Especially in today’s difficult economic times, when education budgets are being cut across the state and country, support from private foundations like PIE can pay not only for luxuries, but for some basics as well, said Bob Hennessey, Vashon Island School District board chair.

“PIE does tremendous things,” he said. “The district tries to do what it can, but PIE does an amazing job of filling in gaps for things teachers need to do their jobs. … I’d like to tell you we’d find a way to get those things otherwise, but the reality is we wouldn’t.”

PIE is a volunteer-run nonprofit dedicated to awarding mini-grants each year to teachers and administrators for classroom materials and events.

Its goal, said Janet Baron, this year’s president and a former fifth-grade teacher, “is to enhance the learning environment in Vashon public schools.”

The organization, she added, is committed to funding teachers’ “creative ways to get their subject matter across, ways that aren’t always provided in the basic curriculum.”

Bill Ameling, PIE’s first president, described the nonprofit as “a booster club for academics.”

“The basic idea is to get creative or exciting stuff in these schools that doesn’t come through the normal budgeting,” he said. “It’s a bunch of small things. Look at all the things PIE has paid for, and it’s really an eclectic mix, and all these requests come straight from the teachers.”

Each year, teachers apply for PIE grants, and the nonprofit doles out as much money as it can, based mostly on the amount its annual phonathon pulled in that fall. PIE volunteers are in the thick of the phonathon today, which takes place Oct. 6 to 8. Islanders who contribute to PIE through the phonathon will see their money put right back in the classroom later this year, when PIE awards are announced.

Teachers who have received PIE grants at all three schools are enthusiastic about the difference PIE has made in their classrooms.

Kindergartners read books and play together on a plush carpet with the alphabet on it, thanks to a grant last year from PIE.

“There was no other way we would have had an industrial-strength carpet to spend our days on,” said Kathleen Lawrence, a learning resource center teacher at Chautauqua Elementary School. “PIE is the only means by which this could have come to us.”

PIE has also funded art enrichment, materials for science and field trips for Chautauqua students, said Kate Baehr, Chautauqua principal.

Students at McMurray have had science, music, humanities and photography classes enhanced by recent PIE grants, which funded such things as a pianist for choir, young adult fiction books for the library, a sign language curriculum and other educational items.

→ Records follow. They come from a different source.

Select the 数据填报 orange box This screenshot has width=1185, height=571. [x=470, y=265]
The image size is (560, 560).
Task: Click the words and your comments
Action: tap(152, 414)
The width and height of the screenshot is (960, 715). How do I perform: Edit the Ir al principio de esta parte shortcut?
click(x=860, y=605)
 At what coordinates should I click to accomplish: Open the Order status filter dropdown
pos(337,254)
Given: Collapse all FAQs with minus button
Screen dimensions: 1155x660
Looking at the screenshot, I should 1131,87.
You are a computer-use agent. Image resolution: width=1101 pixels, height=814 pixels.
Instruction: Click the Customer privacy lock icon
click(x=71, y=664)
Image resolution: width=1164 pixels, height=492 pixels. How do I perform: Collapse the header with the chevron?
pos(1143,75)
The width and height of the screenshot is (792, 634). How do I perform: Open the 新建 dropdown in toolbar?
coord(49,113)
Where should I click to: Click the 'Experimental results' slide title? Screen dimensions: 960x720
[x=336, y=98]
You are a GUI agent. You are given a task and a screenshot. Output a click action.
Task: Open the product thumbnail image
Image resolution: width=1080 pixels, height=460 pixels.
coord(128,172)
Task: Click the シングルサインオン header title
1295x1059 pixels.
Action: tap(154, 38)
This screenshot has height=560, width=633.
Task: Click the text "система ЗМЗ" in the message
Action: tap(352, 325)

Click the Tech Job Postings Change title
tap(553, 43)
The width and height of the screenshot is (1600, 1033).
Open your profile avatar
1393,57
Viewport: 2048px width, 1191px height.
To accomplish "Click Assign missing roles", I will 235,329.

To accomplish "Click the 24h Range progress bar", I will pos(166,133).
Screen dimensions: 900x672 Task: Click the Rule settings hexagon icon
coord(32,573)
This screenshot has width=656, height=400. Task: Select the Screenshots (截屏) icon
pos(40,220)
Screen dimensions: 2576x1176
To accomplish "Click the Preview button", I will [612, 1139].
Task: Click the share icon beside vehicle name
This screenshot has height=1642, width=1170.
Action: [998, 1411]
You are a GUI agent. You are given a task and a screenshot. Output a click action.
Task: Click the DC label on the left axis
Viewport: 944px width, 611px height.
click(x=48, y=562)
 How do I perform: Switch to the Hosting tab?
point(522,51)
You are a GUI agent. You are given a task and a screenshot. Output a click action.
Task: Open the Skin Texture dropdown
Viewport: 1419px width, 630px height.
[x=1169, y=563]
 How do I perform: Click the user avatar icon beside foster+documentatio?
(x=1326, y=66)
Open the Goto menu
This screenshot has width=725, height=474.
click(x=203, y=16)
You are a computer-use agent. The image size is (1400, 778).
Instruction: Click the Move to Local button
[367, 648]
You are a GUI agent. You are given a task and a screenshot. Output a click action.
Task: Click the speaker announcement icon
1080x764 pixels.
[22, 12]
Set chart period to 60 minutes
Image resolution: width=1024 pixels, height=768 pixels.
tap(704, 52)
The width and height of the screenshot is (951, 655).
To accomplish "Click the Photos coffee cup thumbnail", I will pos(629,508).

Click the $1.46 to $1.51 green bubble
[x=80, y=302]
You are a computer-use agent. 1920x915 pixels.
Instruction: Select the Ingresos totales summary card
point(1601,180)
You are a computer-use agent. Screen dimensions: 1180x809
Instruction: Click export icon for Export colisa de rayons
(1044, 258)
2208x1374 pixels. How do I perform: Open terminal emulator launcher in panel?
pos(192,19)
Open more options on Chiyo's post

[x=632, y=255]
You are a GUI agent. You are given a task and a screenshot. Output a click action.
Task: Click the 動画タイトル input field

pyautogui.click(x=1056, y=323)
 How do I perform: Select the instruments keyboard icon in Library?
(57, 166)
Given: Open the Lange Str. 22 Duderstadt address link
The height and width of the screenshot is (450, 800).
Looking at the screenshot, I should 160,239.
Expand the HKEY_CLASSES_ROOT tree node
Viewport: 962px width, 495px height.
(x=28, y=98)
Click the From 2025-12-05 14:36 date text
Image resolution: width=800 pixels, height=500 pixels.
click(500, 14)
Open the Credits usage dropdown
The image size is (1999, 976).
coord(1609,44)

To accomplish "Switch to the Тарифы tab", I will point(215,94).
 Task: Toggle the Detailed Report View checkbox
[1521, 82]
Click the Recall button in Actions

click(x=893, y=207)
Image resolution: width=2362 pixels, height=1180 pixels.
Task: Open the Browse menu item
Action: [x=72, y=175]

“They’re amazing to provide these special tools it would otherwise be impossible to have,” said Gay Roselle, a McMurray science teacher whose classroom is home to a cell microscope projector, which was purchased with a PIE grant and a matching gift from a parent.

“We have a whole new unit because of this,” she said, her hand on the microprojector. “It opened up a whole new world for us. … It turned some of my students on to microscopes for the first time.”

Her students have seen wriggling pond samples and plankton, magnified thousands of times and projected onto a screen for the whole class to examine together. As a result, she said, her students are enthusiastic about life science.

Vashon High School students and teachers also have reaped the rewards of PIE’s generosity. The Learning Resource Center, for instance, which serves students with individual educational plans, is now equipped with PIE-funded graphing calculators.

“They’re used at least four times a day with different classes,” said Louise Olsen, a supportive learning teacher at Vashon High School. “They help the kids with their more advanced studies. … We’re grateful for PIE, especially in this economy.”

This week presents Islanders’ biggest opportunity to bolster PIE’s budget by contributing to the phonathon. Proponents of the educationally minded nonprofit are hoping Vashon residents will pick up the phone when PIE volunteers call.

“The phonathon makes up the biggest portion of our income,” Baron said. “It’s our only fundraiser, so it’s critical.”